Durante uns dois anos, à frente de seu pequeno exército, Espártaco viveu de assaltos a vilas romanas, pilhando e massacrando seus proprietários. Logo outros escravos fugitivos vieram juntar-se a ele, nascendo, assim, a história épica de um dos mais célebres chefes rebeldes de todos os tempos.
O número de escravos nos domínios romanos era enorme. Embora muitos deles já tivessem nascido sem liberdade (os vernae), a maior parte era constituída pelos mancipia, ou seja, homens livres escravizados. Não só os prisioneiros de guerra contra povos estrangeiros eram escravizados – o mesmo ocorria com cidadãos romanos vencidos em guerras civis e com os devedores que não conseguiam saldar suas dívidas no prazo combinado. O bando de gladiadores, acampado nas encostas do Vesúvio, recebeu a adesão de centenas de escravos e também de plebeus famintos, entre os quais era igualmente grande a insatisfação.

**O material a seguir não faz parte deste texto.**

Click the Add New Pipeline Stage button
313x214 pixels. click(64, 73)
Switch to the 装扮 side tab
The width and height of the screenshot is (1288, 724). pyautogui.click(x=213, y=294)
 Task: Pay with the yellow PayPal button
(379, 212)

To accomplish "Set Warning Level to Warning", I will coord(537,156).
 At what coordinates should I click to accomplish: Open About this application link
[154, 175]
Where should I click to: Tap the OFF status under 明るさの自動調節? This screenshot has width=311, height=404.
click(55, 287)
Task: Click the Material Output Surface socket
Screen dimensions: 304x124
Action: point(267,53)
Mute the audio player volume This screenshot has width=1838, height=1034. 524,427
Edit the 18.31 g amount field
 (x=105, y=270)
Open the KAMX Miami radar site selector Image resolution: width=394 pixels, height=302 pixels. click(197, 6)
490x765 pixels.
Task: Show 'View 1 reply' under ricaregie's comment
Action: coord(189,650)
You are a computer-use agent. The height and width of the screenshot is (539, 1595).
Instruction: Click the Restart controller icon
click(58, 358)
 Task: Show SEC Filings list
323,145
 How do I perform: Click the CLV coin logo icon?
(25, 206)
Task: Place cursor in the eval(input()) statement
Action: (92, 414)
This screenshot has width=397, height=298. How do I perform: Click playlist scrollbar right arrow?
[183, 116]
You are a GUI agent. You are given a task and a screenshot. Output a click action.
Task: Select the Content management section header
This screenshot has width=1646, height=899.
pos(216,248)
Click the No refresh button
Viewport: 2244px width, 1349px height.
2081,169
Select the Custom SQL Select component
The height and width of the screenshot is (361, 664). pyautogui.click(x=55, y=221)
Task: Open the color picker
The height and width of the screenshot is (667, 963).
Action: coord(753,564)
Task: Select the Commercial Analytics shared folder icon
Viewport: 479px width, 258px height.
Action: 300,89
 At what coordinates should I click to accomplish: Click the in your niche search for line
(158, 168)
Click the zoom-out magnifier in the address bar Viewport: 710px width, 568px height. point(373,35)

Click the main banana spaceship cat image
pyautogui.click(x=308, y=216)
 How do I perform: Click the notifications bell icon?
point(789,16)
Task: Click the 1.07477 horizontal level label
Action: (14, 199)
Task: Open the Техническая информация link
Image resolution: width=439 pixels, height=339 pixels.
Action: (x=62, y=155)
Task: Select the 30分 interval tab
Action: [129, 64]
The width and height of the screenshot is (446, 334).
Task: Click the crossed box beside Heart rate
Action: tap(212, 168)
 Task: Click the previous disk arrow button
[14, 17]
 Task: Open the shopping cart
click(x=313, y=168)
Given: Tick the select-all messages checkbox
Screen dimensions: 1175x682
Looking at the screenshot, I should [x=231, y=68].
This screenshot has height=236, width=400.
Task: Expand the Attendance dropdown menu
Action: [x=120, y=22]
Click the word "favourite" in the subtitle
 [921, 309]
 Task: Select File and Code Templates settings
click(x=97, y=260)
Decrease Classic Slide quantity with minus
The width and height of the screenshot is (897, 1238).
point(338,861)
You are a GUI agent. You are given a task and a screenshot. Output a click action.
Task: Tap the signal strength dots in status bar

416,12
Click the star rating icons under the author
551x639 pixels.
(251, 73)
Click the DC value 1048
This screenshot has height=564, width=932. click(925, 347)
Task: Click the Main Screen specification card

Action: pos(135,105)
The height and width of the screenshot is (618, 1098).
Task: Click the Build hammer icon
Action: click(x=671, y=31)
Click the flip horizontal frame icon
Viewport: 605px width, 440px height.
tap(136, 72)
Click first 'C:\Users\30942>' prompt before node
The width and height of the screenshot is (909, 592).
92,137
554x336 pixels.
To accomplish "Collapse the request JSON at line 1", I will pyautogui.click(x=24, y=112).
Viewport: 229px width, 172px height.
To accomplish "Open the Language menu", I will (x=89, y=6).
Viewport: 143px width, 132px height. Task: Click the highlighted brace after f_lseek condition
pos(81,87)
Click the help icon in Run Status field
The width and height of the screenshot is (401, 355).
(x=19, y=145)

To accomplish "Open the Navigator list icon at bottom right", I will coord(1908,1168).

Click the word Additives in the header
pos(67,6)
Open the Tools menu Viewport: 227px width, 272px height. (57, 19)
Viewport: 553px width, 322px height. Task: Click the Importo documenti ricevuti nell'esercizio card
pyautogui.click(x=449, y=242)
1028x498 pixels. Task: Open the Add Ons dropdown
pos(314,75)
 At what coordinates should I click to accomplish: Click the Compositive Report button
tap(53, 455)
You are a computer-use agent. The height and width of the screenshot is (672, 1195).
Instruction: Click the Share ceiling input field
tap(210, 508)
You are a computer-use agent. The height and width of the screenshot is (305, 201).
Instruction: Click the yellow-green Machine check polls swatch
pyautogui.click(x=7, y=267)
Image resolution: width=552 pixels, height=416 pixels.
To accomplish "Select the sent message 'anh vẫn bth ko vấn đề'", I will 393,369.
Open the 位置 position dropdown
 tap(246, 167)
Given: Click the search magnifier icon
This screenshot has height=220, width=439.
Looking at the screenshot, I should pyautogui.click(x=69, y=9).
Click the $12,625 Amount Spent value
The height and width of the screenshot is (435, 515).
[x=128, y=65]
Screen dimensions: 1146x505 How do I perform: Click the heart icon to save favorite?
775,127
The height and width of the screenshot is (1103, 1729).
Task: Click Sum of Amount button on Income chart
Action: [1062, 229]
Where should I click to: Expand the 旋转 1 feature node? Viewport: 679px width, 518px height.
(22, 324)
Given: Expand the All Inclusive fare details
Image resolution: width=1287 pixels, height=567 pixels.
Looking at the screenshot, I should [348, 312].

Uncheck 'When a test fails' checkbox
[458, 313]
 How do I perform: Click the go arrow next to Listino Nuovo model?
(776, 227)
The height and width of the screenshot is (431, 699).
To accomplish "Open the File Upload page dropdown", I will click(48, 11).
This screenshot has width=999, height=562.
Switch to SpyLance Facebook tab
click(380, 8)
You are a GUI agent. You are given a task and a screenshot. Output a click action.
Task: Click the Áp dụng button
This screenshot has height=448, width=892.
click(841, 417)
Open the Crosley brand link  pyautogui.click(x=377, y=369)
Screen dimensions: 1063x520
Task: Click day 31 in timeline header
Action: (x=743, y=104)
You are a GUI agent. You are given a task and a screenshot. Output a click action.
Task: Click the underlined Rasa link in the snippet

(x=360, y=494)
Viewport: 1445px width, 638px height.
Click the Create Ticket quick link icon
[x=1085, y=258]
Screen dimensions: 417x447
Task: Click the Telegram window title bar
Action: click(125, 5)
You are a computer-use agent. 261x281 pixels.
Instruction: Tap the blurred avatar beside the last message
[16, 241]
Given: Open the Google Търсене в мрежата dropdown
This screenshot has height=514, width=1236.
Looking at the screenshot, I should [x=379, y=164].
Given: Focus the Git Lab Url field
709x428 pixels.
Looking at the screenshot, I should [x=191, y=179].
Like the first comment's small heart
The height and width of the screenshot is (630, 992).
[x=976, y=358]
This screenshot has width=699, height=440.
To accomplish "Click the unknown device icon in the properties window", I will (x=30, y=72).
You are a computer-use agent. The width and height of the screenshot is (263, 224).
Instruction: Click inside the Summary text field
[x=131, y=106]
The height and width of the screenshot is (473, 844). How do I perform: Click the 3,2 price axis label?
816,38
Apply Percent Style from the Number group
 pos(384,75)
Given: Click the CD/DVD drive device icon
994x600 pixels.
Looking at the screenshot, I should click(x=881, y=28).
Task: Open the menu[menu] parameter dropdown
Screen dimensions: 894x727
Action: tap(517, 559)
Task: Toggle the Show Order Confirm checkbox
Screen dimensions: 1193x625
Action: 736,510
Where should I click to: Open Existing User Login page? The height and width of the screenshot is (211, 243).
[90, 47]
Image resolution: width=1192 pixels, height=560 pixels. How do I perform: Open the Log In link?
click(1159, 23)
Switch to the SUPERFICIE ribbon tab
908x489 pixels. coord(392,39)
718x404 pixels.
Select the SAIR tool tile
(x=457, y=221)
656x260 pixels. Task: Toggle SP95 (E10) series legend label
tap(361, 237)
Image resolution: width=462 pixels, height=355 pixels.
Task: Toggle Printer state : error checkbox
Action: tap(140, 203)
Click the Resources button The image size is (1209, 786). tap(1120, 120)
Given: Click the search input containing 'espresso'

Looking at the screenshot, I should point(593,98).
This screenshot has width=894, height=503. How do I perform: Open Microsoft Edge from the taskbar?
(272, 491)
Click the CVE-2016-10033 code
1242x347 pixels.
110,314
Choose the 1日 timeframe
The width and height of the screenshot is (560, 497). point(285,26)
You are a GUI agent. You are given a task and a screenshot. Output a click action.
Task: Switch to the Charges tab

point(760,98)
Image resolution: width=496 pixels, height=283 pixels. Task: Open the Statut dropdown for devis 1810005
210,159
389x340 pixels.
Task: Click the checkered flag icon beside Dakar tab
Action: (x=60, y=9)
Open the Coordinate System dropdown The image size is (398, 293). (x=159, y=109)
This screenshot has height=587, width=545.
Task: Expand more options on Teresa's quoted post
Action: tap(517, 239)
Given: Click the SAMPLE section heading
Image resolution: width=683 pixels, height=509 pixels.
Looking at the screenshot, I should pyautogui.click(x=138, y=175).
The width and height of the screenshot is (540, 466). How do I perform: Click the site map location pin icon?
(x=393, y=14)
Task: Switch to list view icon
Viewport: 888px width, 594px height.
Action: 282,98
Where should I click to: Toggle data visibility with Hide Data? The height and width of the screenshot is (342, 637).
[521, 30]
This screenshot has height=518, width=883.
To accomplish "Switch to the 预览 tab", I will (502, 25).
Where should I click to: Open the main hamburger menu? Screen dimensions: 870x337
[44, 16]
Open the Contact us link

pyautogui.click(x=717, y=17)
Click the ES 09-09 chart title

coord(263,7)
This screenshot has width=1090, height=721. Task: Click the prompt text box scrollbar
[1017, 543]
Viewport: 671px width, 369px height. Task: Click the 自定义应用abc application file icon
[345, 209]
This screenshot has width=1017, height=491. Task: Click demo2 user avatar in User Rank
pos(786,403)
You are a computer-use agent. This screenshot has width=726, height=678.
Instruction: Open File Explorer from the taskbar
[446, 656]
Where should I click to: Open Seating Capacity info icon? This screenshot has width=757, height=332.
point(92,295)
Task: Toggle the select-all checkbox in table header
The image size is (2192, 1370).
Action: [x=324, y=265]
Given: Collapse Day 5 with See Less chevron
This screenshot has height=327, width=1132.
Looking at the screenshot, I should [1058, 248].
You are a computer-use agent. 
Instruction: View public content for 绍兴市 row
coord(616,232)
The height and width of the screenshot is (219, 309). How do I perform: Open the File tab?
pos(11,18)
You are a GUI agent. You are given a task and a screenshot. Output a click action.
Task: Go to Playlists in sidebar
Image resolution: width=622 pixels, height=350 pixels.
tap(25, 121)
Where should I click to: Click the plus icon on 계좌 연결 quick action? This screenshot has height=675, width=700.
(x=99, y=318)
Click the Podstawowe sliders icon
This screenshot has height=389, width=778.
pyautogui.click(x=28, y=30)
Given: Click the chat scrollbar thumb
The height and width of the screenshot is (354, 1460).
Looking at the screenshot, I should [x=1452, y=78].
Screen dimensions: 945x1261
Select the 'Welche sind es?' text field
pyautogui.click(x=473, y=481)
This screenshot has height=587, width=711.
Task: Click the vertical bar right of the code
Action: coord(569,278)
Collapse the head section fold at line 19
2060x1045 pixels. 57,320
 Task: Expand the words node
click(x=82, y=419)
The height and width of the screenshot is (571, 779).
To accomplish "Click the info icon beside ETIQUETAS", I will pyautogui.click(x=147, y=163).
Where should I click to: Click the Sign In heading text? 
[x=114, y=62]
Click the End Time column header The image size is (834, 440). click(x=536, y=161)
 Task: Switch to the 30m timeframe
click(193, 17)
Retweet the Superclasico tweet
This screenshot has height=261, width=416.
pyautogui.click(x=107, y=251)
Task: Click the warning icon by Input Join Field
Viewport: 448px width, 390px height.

Para desbaratá-los, um exército romano com cerca de 3.000 homens cercou o Vesúvio, mas os rebeldes romperam o cerco sem muita dificuldade e dispersaram os sitiantes. A partir dessa vitória, em pouco tempo os quinhentos homens do Vesúvio já somavam mais de mil. Com eles Espártaco organizou um verdadeiro exército e marchou em direção ao sul, para a província montanhosa de Lucânia.
Quando esses homens destruíram a cidade de Nola, o Senado romano compreendeu o alcance da ameaça que pesava sobre a capital do mundo e sua ordem escravista, e por isso entregou ao cônsul Públio Verínio Glaber a tarefa de combatê-la.
Este, à frente de suas tropas, marchou ao encontro do inimigo, sendo derrotado, porém, em sucessivas batalhas. Chegando a Túrio, o exército rebelde acampou nos arredores da cidade, estabelecendo um acordo com os comerciantes e com a prefeitura da cidade. Emissários de Espártaco agitavam todo o sul da Itália, trazendo novos reforços aos rebeldes, que agora somavam 70.000. Os historiadores romanos Apianc e Salústio relatam que no acampamento os rebeldes tinham vida austera; o ouro, símbolo da corrupção, tinha sido abolido. Os ex-escravos mais cultos, em sua maioria sírios e gregos, instruíam os que desejassem. Segundo Salústio (83-35 a.C.), Espártaco era “grande no corpo e na alma, agindo principalmente pela persuasão, e não pelos métodos da feroz e desumana disciplina militar”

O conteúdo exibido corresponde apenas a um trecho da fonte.